# Форум на русском языке  > Основы информационной безопасности  > Общая сетевая безопасность  >  FAT32 и NTFS

## grishach

Чем отличаются FAT32 от NTFS  и что лутше?  ??? Заранее спасибо. С уважением Grishach.

----------

Надоело быть жертвой? Стань профи по информационной безопасности, получай самую свежую информацию об угрозах и средствах защиты от ведущего российского аналитического центра Anti-Malware.ru:

----------


## pig

Основные преимущества NTFS перед FAT32:
1. Устойчивость к сбоям. Ещё ни разу не наблюдал, чтобы аварийная перезагрузка системы привела к появлению потерянных кластеров, ошибкам размещения и прочей пакости.
2. Возможность раздавать права доступа к папкам и файлам.
3. Поддержка очень больших разделов. Для FAT32 предел наступает где-то за 60 ГБ (вероятно, 64), NTFS исправно работает со 120.
4. Поддержка сжатия данных без костылей вроде Dblspace и с разграничением до конкретного файла.
5. Параноикам понравится встроенная поддержка шифрования - тоже с возможностью разграничения до файла.

----------


## grishach

Спасибо за подробное разьеснение, а то у кого я неспрашивал те затруднялись ответить. Спасибо.

----------


## Alexey P.

> Основные преимущества NTFS перед FAT32:
> ..
> 3. Поддержка очень больших разделов. Для FAT32 предел наступает где-то за 60 ГБ (вероятно, 64), NTFS исправно работает со 120.
> ...


 Имхо, это искусственное ограничение, введенное MS. ХР не хочет форматировать раздел в FAT32 при размере более 32 Гб, предлагает только NTFS.
 Из преимуществ FAT32 для меня существенны:
- легкий доступ к данным при падении WinXP - можно загрузиться с дискетки/диска с win98, и разделы уже доступны. Для доступа к разделу NTFS нужен специально подготовленный загрузочный CD.
- разделы FAT32 доступны из-под Win98, установленной второй системой на том же компьютере (главным образом как резервная система на случай проблем с ХР). (NTFS разделы из-под Win98 недоступны).
- нет заморочек с правами/дополнительными потоками, преимущества которых на домашнем персональном компьютере совсем не так очевидны, как это выглядит в теории. Проще говоря, эти модные фишки лично мне нафиг не нужны.

----------


## maXmo

> Для доступа к разделу NTFS нужен специально подготовленный загрузочный CD.

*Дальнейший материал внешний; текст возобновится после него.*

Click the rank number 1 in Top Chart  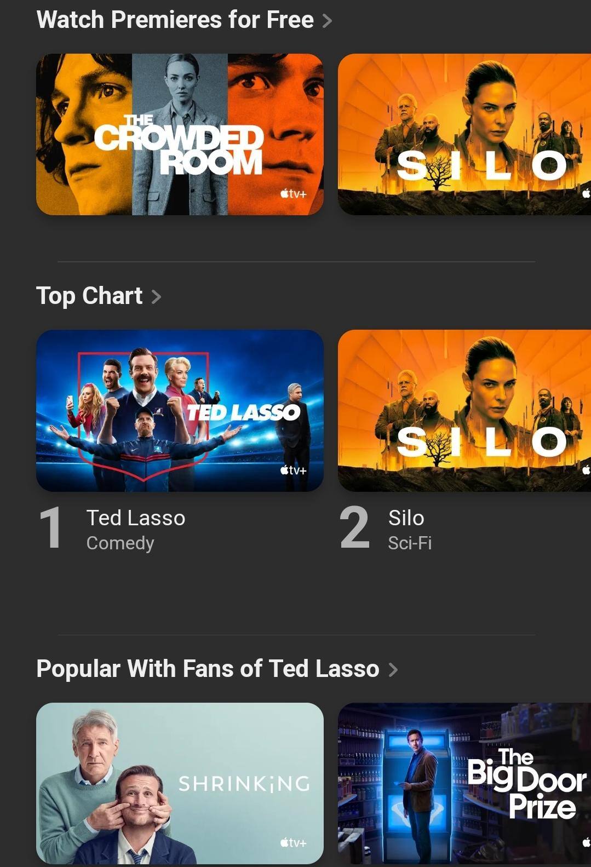pos(51,527)
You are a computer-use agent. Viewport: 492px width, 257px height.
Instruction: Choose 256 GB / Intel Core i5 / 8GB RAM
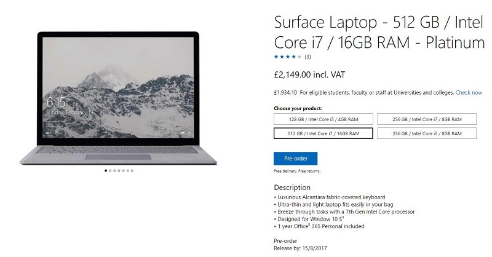click(x=427, y=133)
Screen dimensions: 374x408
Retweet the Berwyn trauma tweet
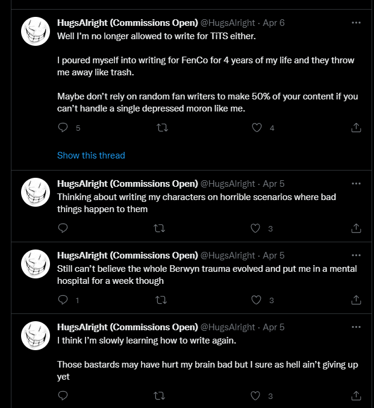pos(161,300)
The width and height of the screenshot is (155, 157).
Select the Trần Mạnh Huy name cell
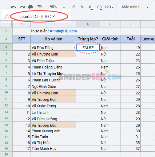(53, 149)
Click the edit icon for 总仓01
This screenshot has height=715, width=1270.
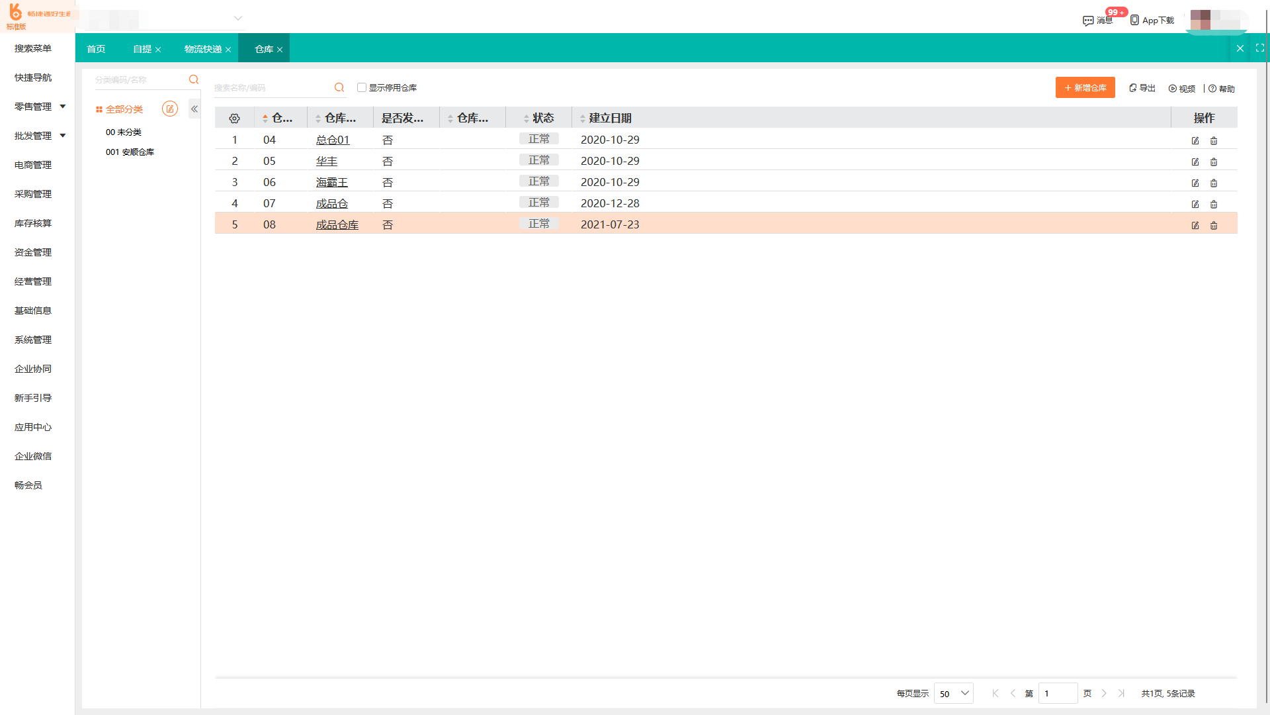[x=1195, y=140]
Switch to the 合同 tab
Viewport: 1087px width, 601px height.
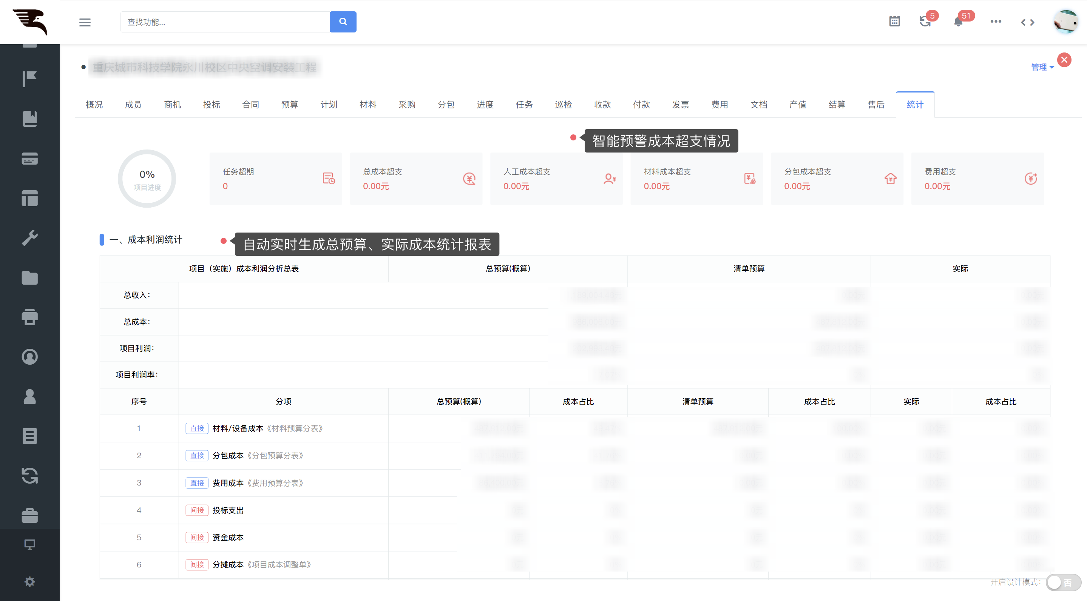point(251,105)
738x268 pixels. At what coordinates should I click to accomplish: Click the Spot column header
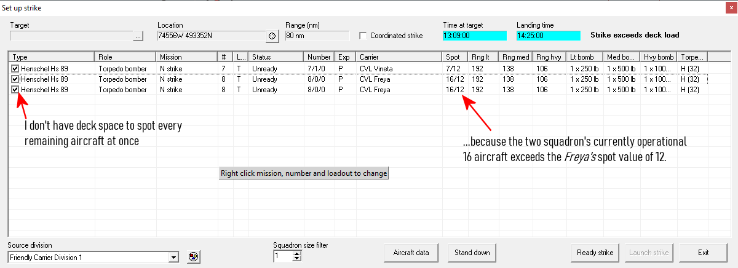454,57
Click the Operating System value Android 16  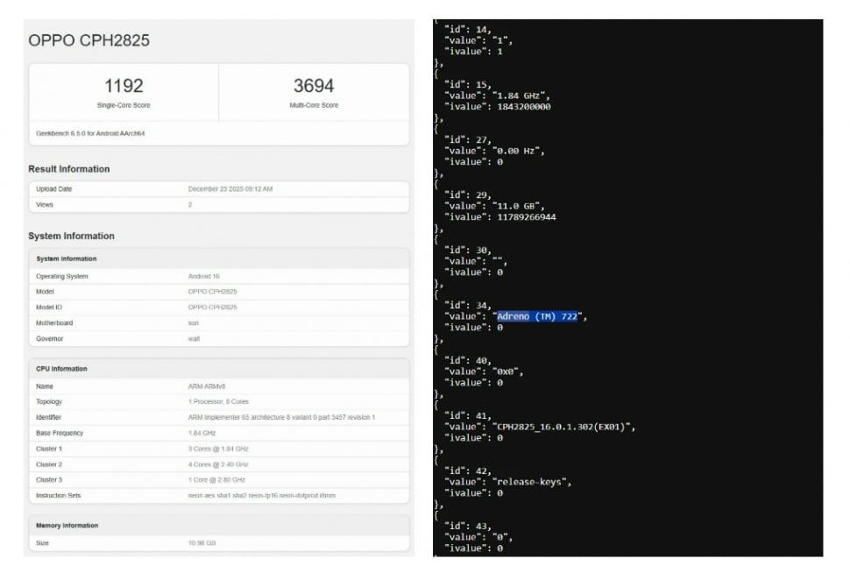tap(204, 276)
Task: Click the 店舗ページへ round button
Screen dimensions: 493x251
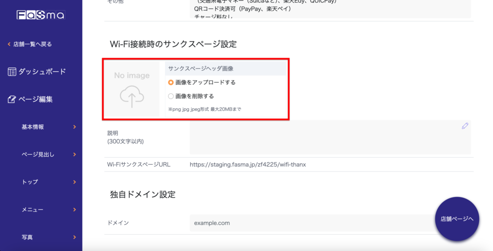Action: [x=457, y=219]
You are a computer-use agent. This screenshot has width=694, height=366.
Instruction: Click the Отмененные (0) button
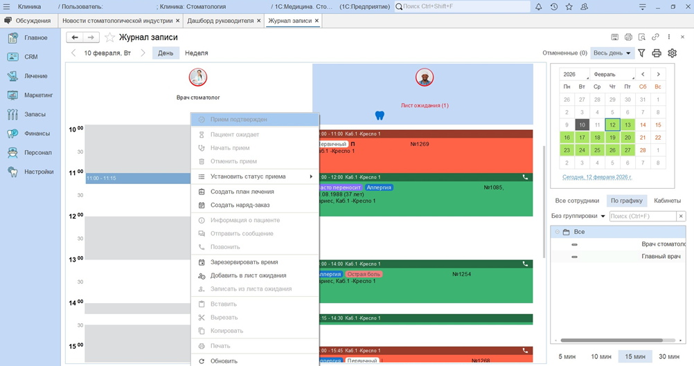pos(564,53)
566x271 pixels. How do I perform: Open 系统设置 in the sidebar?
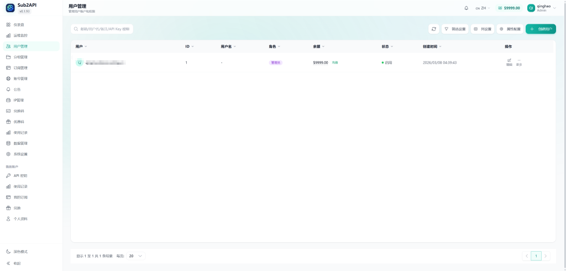click(20, 154)
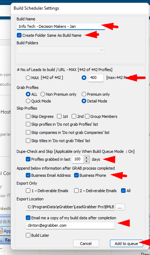Screen dimensions: 150x255
Task: Uncheck Business Phone append option
Action: (76, 175)
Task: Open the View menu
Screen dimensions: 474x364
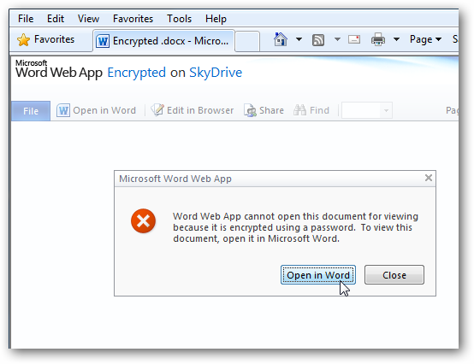Action: 88,19
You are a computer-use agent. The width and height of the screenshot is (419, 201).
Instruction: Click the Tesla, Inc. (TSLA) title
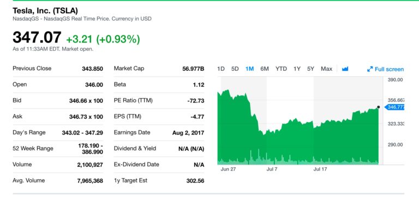45,11
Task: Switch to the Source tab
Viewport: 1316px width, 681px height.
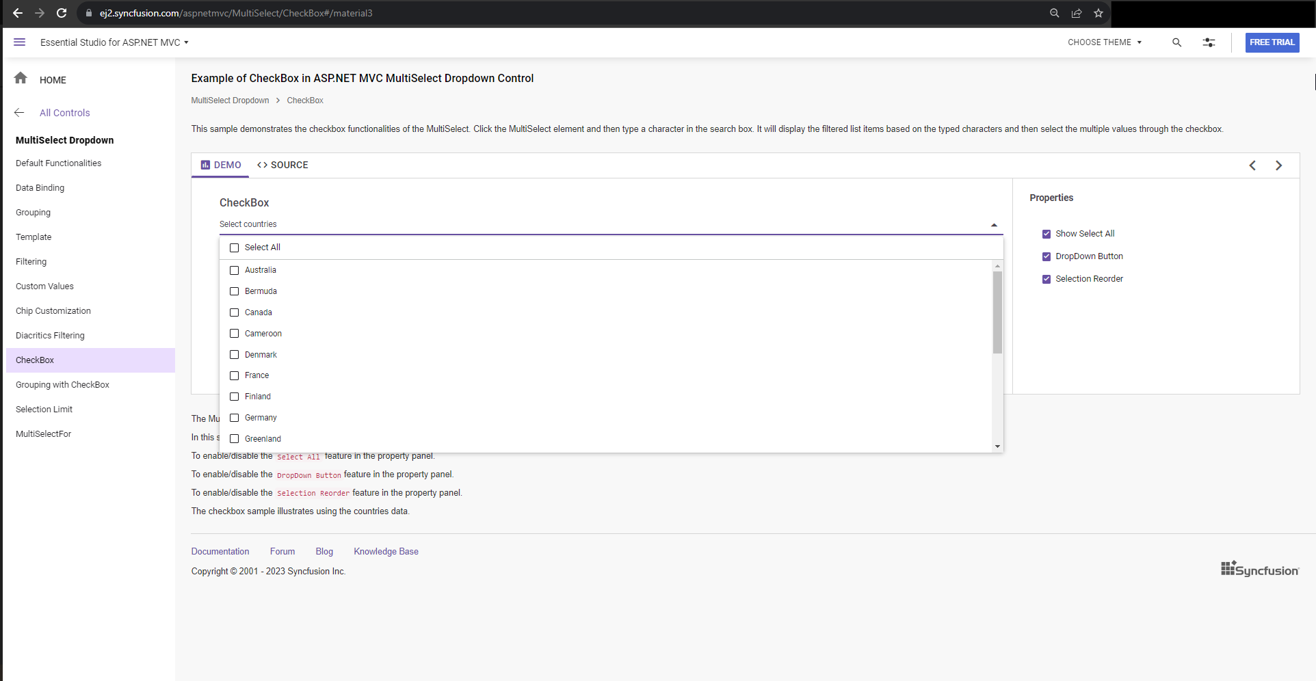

называется Windows preinstallation environment - доступ к нтфс, в сеть. Сам его не собирал: качал и записывал образ. Примечание (для тех, кто хочет ставить 2к/9х): загружается хрюша, из-под которой нельзя начать установку более ранних версий винды - только хр, 2003 и далее.

начинают выходить гамы на DVD, а фат не поддерживает файлы размером больше 4 гигов (232-1).

----------


## Edward

Установил не давно NTFS у меня была (FAT32) сразу видно система тормозит и ведёт себя странно! Кроме этого FAT32 прекрасно поддерживала обьём дисков 500Gb!

----------


## ALEX(XX)

> Установил не давно NTFS у меня была (FAT32) сразу видно система тормозит и ведёт себя странно! Кроме этого FAT32 прекрасно поддерживала обьём дисков 500Gb!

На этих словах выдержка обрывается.